My algebra final was swept up in this superstition. In my mind, it
acquired a kind of mystical power. I studied with the intensity of the
insane, believing that if I could best this exam, win that impossible
perfect score, even with my broken toe and without Charles to help me,
it would prove that I was above it all. Untouchable.


The morning of the exam I limped to the testing center and sat in the
drafty hall. The test was in front of me. The problems were compliant,
pliable; they yielded to my manipulations, forming into solutions, one
after the other. I handed in my answer sheet, then stood in the frigid
hallway, staring up at the screen that would display my score. When it
appeared, I blinked, and blinked again. One hundred. A perfect score.


I was filled with an exquisite numbness. I felt drunk with it and
wanted to shout at the world: Here’s the proof: nothing touches me.

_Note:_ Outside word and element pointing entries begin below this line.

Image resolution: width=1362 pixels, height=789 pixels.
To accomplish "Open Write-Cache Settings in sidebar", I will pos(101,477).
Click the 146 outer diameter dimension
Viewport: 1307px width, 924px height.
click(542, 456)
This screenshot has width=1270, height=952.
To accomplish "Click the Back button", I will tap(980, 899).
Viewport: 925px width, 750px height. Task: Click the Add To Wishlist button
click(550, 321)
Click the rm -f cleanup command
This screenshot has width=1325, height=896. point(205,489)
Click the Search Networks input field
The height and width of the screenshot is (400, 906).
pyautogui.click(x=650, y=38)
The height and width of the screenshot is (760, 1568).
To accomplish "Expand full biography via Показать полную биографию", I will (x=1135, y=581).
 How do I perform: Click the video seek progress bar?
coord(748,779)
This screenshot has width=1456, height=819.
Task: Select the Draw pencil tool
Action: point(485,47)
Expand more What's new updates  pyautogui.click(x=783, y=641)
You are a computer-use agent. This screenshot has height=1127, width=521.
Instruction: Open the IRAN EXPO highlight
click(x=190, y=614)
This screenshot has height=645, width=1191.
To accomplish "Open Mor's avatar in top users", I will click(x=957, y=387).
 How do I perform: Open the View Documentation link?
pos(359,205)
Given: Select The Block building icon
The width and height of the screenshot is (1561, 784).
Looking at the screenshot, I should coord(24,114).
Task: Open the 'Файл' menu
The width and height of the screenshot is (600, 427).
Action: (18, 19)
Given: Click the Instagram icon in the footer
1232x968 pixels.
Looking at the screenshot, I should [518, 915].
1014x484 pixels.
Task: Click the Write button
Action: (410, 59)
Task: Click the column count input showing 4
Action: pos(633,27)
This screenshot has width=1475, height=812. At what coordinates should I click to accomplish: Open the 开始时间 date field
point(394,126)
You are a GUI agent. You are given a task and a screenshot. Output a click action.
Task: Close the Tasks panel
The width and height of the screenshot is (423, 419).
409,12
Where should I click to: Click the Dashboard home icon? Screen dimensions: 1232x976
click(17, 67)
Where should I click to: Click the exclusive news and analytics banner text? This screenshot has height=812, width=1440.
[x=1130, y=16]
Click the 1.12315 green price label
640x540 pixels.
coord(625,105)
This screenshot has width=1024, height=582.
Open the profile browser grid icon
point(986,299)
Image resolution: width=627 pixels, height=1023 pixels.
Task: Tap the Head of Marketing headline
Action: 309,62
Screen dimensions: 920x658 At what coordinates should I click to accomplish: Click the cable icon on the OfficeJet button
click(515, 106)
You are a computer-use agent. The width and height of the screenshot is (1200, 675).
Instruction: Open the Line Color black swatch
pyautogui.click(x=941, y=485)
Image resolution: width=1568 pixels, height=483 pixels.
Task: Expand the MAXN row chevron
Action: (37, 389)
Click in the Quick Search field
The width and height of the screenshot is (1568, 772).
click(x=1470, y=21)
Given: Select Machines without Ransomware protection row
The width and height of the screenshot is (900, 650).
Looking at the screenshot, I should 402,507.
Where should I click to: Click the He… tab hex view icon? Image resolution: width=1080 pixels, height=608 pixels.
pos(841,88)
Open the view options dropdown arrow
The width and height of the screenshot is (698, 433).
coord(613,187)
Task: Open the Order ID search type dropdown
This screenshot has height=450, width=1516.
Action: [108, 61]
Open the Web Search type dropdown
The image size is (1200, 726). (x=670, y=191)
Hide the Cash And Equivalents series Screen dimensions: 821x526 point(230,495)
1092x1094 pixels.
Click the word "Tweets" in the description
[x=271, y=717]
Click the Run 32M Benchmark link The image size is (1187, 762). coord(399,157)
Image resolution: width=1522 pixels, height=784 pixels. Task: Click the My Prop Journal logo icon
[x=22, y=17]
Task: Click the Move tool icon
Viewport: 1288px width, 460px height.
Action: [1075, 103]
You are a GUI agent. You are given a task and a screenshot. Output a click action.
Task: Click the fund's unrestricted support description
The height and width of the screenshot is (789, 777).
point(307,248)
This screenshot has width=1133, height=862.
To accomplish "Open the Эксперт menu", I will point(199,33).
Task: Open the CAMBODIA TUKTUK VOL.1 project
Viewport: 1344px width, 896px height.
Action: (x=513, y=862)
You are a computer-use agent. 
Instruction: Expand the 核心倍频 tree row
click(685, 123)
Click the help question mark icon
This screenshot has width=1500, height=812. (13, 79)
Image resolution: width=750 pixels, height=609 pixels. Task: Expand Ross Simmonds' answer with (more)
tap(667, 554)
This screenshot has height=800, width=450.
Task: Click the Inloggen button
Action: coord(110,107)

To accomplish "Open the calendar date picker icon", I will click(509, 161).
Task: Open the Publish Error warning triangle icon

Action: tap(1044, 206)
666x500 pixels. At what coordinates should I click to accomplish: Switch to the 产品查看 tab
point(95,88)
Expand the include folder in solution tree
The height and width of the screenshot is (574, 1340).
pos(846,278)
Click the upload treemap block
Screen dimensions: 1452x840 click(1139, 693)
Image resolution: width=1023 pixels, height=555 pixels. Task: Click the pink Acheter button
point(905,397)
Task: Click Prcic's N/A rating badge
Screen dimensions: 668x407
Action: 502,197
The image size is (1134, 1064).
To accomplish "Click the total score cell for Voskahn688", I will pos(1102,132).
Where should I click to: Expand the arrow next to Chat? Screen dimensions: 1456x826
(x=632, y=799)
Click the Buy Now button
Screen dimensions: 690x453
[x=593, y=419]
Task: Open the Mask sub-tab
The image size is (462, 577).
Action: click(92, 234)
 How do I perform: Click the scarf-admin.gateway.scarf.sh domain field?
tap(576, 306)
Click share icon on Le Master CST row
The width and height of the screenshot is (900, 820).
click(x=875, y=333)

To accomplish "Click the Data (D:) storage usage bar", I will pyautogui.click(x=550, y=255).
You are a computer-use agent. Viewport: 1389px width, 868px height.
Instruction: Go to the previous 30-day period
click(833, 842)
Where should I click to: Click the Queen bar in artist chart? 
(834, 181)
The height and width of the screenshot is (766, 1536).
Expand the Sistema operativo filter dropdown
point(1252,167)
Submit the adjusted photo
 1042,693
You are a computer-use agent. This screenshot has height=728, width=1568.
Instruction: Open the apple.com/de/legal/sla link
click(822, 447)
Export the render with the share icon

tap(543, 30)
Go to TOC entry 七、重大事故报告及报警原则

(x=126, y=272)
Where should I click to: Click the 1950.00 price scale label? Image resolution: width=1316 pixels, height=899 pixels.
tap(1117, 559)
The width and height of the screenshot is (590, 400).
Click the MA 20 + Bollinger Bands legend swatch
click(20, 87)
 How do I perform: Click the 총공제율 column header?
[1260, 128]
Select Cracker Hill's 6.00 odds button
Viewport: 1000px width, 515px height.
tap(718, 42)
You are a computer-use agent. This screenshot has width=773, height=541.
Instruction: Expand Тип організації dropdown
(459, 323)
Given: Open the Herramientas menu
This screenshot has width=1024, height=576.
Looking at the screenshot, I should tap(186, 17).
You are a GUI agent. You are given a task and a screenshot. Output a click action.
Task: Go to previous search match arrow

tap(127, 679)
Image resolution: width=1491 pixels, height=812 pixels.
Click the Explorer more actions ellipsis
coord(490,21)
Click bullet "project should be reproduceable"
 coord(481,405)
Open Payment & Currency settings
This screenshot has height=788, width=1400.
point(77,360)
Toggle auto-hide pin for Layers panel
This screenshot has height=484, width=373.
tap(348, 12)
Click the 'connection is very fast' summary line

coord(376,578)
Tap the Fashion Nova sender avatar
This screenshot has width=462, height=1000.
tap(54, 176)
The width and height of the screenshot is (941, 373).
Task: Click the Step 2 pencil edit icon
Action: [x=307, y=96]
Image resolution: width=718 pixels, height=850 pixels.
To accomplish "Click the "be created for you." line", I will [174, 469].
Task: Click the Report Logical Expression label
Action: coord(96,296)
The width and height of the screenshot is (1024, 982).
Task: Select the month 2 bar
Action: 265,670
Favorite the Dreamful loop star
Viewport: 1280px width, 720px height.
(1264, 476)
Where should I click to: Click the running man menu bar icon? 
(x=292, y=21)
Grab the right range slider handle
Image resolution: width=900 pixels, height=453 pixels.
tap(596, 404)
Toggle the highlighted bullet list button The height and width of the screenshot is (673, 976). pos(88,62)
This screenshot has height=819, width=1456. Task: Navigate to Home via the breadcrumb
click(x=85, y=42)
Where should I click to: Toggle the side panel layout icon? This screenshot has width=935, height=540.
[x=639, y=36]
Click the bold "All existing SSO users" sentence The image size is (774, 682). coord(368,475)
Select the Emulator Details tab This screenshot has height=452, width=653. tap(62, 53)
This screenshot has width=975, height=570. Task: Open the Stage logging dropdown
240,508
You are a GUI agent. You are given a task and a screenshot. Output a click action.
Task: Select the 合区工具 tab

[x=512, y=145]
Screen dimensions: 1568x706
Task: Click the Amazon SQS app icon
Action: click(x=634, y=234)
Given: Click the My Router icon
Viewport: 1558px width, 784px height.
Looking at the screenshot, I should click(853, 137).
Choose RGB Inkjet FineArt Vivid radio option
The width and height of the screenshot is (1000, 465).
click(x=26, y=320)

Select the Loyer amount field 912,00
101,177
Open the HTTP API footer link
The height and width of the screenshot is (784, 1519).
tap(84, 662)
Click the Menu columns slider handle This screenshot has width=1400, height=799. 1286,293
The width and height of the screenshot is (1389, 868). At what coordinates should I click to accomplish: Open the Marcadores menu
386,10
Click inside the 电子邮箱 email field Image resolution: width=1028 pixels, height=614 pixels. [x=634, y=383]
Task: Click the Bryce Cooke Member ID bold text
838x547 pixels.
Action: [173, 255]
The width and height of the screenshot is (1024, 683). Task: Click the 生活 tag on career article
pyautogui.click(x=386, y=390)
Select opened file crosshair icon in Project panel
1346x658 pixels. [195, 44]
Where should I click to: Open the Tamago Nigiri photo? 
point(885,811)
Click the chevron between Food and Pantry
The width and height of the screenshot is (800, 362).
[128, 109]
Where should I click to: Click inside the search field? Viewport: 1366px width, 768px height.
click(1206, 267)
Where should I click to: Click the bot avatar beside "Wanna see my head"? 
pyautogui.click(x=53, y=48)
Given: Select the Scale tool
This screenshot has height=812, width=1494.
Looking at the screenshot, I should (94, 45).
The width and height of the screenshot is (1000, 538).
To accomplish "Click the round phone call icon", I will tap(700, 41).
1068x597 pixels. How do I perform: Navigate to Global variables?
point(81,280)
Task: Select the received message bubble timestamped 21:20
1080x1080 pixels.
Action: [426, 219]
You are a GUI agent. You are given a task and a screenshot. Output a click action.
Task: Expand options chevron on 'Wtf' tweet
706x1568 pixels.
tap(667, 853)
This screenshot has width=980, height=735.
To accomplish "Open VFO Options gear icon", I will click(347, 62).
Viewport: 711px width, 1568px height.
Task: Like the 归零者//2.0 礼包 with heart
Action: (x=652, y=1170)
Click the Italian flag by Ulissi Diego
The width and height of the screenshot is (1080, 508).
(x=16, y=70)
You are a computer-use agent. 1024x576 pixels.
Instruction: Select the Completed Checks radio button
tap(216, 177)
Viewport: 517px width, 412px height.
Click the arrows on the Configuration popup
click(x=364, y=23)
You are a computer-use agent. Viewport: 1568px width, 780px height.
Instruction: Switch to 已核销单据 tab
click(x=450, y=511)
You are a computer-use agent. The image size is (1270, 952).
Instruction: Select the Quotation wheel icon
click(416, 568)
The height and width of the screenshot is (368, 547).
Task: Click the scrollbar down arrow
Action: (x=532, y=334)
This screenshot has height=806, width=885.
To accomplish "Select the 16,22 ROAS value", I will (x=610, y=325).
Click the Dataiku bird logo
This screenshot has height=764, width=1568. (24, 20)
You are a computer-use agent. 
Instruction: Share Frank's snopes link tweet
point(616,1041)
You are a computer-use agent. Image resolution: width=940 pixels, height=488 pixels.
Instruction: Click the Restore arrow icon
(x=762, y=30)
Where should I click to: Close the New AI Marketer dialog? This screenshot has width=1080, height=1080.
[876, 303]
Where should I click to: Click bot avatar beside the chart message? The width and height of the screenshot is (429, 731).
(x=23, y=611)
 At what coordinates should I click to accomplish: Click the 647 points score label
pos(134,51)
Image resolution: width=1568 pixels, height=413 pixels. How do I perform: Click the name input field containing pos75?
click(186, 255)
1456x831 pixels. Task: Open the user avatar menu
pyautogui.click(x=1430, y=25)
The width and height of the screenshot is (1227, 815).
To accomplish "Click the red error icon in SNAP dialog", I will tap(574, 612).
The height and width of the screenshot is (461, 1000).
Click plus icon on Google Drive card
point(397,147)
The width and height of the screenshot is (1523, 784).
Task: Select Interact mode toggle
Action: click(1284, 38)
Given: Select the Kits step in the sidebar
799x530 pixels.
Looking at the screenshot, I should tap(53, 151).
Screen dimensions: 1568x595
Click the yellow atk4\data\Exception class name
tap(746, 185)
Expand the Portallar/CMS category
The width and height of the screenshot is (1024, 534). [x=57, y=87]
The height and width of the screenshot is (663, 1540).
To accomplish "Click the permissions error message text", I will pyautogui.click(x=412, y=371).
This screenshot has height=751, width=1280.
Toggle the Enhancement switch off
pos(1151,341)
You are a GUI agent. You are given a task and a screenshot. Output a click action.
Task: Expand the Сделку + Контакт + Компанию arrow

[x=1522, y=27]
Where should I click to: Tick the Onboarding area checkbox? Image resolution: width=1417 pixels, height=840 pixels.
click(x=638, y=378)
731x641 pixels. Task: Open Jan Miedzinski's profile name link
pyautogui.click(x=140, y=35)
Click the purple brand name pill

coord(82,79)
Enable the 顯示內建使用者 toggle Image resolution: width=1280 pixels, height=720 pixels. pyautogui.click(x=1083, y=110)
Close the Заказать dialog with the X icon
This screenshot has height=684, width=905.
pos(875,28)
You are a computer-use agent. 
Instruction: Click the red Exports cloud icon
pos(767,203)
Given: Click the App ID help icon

BUCK’S PEAK LOOKED THE way it always did at Christmas—a snowy spire,
adorned with evergreens—and my eyes, increasingly accustomed to
brick and concrete, were nearly blinded by the scale and clarity of it.


Richard was in the forklift as I drove up the hill, moving a stack of
purlins for the shop Dad was building in Franklin, near town. Richard
was twenty-two, and one of the smartest people I knew, but he lacked a
high school diploma. As I passed him in the drive, it occurred to me
that he’d probably be driving that forklift for the rest of his life.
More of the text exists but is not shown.